Court Opinion

ID: 9420603
Source: CourtListenerOpinion
Date Created: 2023-08-02 22:55:21.518524+00
Date Added: 2024-06-11T17:22:26.127508
License: Public Domain

Mr. Justice Douglas,
concurring.
I join in the opinion of the Court since it places control of the public interest phase of the controversy in the licensing power of the Custodian. Payment of claims *465requires a license.1 A license, of course, may be refused when payment would accrue directly or indirectly to the benefit of the enemy. But the policy of the Act is in no way subverted by recognition of a lien which can ripen into a priority only if payment would have no such effect. Denial of the lien could be made only if the Act called for an equality of distribution among claimants, regardless of their innocence or guilt.

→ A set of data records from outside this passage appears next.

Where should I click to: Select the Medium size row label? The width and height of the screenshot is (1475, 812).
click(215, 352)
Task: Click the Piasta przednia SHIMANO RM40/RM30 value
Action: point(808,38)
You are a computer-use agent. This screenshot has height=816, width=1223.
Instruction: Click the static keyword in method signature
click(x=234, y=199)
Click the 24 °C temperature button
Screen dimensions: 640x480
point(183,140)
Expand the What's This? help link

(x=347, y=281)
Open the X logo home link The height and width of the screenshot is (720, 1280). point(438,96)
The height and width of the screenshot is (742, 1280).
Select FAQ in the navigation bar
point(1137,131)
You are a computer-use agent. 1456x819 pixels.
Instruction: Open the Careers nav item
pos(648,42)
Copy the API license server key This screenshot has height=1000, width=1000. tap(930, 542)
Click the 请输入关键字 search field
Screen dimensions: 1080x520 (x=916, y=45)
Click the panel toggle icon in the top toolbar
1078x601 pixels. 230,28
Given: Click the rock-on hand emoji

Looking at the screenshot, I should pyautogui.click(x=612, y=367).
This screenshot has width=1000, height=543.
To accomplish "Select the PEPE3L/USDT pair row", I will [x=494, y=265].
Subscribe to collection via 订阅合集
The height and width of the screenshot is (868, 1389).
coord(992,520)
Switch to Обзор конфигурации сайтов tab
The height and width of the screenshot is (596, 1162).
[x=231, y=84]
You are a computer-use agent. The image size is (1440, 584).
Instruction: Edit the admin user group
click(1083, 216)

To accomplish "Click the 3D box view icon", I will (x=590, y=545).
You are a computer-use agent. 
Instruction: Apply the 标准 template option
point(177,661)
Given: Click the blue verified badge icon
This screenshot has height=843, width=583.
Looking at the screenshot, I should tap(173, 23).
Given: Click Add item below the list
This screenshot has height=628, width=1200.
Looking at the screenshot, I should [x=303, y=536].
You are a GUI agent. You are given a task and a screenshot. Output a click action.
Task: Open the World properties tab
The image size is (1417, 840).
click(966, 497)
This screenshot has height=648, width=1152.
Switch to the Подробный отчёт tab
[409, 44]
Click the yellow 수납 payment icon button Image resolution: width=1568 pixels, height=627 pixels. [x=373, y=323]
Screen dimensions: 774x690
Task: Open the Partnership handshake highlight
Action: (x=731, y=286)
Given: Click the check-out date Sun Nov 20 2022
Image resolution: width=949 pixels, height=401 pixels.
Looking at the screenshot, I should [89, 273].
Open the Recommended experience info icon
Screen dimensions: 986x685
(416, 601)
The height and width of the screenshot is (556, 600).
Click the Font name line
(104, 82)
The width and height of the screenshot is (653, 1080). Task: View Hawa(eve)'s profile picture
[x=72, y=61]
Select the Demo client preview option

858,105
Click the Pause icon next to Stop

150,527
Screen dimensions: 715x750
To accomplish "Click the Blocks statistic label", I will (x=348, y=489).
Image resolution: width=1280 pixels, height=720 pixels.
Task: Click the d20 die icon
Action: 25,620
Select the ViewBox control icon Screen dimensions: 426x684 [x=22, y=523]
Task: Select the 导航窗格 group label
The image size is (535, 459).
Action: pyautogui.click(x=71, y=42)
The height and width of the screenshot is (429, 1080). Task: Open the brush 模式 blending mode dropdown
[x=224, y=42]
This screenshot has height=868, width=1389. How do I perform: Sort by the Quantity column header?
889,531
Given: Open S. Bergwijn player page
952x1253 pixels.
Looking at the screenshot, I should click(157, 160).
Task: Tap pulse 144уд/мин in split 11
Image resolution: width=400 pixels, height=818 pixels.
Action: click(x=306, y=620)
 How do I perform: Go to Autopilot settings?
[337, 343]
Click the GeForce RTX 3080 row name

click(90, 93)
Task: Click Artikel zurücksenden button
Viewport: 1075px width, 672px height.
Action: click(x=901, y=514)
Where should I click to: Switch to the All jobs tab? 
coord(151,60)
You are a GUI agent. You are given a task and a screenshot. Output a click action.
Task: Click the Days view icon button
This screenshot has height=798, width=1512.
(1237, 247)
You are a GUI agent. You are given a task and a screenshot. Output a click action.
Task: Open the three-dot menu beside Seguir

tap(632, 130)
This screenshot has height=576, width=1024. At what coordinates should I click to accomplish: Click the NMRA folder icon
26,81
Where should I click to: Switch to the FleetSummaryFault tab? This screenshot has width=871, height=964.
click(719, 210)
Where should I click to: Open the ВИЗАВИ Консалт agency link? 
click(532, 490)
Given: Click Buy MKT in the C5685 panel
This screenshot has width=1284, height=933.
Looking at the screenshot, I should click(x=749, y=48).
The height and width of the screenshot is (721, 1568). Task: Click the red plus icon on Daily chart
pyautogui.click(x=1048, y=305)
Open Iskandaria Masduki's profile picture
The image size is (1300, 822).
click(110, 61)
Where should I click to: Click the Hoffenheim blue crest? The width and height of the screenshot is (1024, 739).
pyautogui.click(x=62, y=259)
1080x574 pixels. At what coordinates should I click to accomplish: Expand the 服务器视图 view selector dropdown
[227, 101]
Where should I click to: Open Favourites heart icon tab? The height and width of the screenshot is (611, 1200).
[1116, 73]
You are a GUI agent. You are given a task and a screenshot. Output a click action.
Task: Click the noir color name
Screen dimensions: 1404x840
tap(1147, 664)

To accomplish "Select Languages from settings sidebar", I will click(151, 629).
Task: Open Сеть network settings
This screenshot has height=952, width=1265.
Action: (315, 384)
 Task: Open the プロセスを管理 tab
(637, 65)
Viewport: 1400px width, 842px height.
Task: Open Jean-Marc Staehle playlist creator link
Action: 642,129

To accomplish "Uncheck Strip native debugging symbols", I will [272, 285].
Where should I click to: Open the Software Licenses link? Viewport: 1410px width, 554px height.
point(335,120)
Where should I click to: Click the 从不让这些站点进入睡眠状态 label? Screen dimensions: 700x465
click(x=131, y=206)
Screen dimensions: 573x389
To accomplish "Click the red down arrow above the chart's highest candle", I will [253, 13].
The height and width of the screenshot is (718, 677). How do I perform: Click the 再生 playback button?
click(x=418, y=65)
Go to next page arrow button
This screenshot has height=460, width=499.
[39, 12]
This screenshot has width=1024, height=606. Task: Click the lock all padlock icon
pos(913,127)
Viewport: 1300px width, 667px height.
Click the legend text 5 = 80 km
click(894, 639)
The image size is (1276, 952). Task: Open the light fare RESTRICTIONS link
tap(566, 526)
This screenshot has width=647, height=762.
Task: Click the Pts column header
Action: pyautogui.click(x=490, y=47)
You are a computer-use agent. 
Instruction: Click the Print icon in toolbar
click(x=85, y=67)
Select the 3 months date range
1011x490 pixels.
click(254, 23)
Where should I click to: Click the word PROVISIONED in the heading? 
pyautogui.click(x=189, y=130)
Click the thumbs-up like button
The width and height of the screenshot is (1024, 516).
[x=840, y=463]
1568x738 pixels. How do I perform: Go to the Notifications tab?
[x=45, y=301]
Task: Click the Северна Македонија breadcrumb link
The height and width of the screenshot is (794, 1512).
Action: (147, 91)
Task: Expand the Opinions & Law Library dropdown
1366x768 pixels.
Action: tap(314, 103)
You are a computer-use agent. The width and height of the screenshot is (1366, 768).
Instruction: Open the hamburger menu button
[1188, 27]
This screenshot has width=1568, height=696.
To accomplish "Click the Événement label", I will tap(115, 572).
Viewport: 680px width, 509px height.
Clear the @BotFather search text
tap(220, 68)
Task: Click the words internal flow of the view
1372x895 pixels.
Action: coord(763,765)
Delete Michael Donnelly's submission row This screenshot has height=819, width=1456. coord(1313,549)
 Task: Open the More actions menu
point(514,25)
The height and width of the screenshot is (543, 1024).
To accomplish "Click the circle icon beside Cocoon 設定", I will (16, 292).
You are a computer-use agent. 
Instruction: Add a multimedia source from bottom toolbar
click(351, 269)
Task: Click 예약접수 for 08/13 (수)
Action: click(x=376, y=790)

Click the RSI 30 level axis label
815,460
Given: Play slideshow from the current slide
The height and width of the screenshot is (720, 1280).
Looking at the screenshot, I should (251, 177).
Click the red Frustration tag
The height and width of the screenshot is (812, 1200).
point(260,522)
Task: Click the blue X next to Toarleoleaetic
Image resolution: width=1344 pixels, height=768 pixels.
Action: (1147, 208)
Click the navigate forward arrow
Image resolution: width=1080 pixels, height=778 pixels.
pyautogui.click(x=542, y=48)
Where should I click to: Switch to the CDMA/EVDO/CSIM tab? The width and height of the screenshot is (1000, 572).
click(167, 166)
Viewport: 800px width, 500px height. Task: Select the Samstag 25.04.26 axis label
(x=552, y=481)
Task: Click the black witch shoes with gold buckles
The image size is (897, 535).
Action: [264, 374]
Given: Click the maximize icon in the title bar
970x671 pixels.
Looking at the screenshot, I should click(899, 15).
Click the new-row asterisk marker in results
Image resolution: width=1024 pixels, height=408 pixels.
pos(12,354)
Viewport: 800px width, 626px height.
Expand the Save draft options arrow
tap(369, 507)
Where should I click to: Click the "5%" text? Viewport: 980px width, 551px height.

I can find nothing in the Act which warrants leveling the good faith lien claimant to the unsecured status of the others.2

 See § 5 (b) of the Trading With the Enemy Act, 40 Stat. 411, 415, as amended, 54 Stat. 179, 55 Stat. 839, and 8 CFR, c. II, Part 511.

 The priority of debt claims contained in § 34 (g), 60 Stat. 925, 928, does not purport to deal with creditors preferred by reason of a lien lawfully acquired in judicial proceedings.